> _SOURCE TEXT_:
□ □ □

Shockley Semiconductor Laboratory

Shockley Semiconductor Laboratory was a pioneering semiconductor developer founded by William Shockley as a division of Beckman Instruments, Inc., in 1956. It was the first high technology company in what came to be known as Silicon Valley to work on silicon-based semiconductor devices.

The original Shockley building at 391 San Antonio Road, Mountain View, California, was a produce market in 2006 and has since been demolished.
The 391 San Antonio Road, Mountain View, site of the Shockley Semiconductor Laboratory, in Dec. 2017. The new project being completed here includes a display of sculptures of packaged semiconductors, including a 2N696 transistor, a Shockley 4-layer diode, and another diode, standing above the sidewalk (seen at the left here).

In 1957, eight leading scientists resigned and became the core of what became Fairchild Semiconductor. Shockley Semiconductor never recovered from this departure, and was purchased by Clevite in 1960, then sold to ITT in 1968, and shortly after, officially closed.

□ □ □

> _DATASET EXCERPTS_:
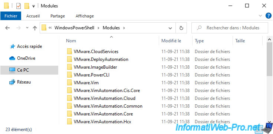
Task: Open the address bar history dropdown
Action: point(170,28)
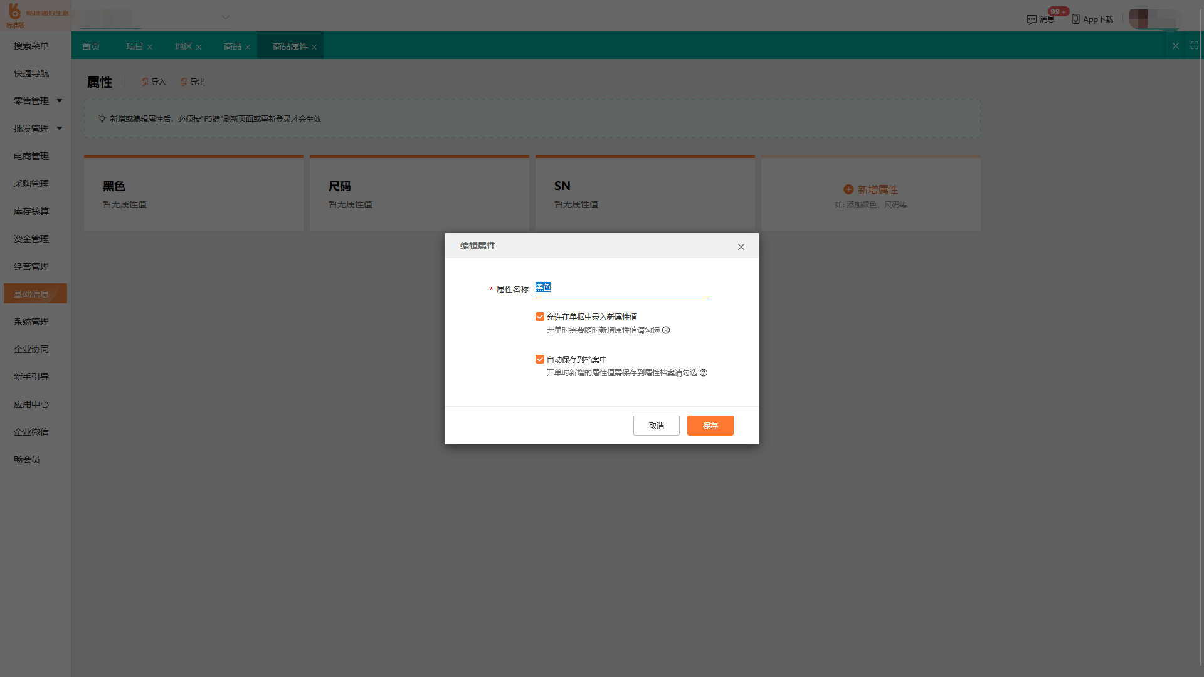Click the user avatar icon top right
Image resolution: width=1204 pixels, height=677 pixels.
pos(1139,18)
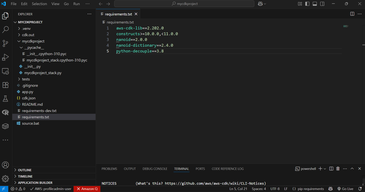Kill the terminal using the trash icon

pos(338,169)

□ □ □

> _SHORT TASK 1_: Besides Shockley Semiconductor Laboratory itself, which companies does the Shockley Semiconductor text name?
> _SHORT TASK 2_: Pick up the Shockley Semiconductor text after its last sentence and carry it forward.

> _TASK ANSWER 1_: Beckman Instruments, Inc.; Fairchild Semiconductor; Clevite; ITT

> _TASK ANSWER 2_:
The building remained, but was repurposed as a retail store. By 2015 plans were made to demolish the site to develop a new building complex. By 2017 the site was redeveloped with new signage marking it as the "Real Birthplace of Silicon Valley."[1]

Shockley's return to California

William Shockley received his undergraduate degree from Caltech and moved east to complete his PhD at MIT with a focus on physics. He graduated in 1936 and immediately went to work at Bell Labs. Through the 1930s and '40s he worked on electron devices, and increasingly with semiconductor materials, pioneering the field of solid state electronics. This led to the 1947 creation of the first transistor, in partnership with John Bardeen, Walter Brattain and others. Through the early 1950s a series of events led to Shockley becoming increasingly upset with Bell's management, and especially what he saw as a slighting when Bell promoted Bardeen and Brattain's names ahead of his own on the transistor's patent. However, others that worked with him suggested the reason for these issues was Shockley's abrasive management style, and it was this reason that he was constantly passed over for promotion within the company. These issues came to a head in 1953 and he took a sabbatical and returned to Caltech as a visiting professor.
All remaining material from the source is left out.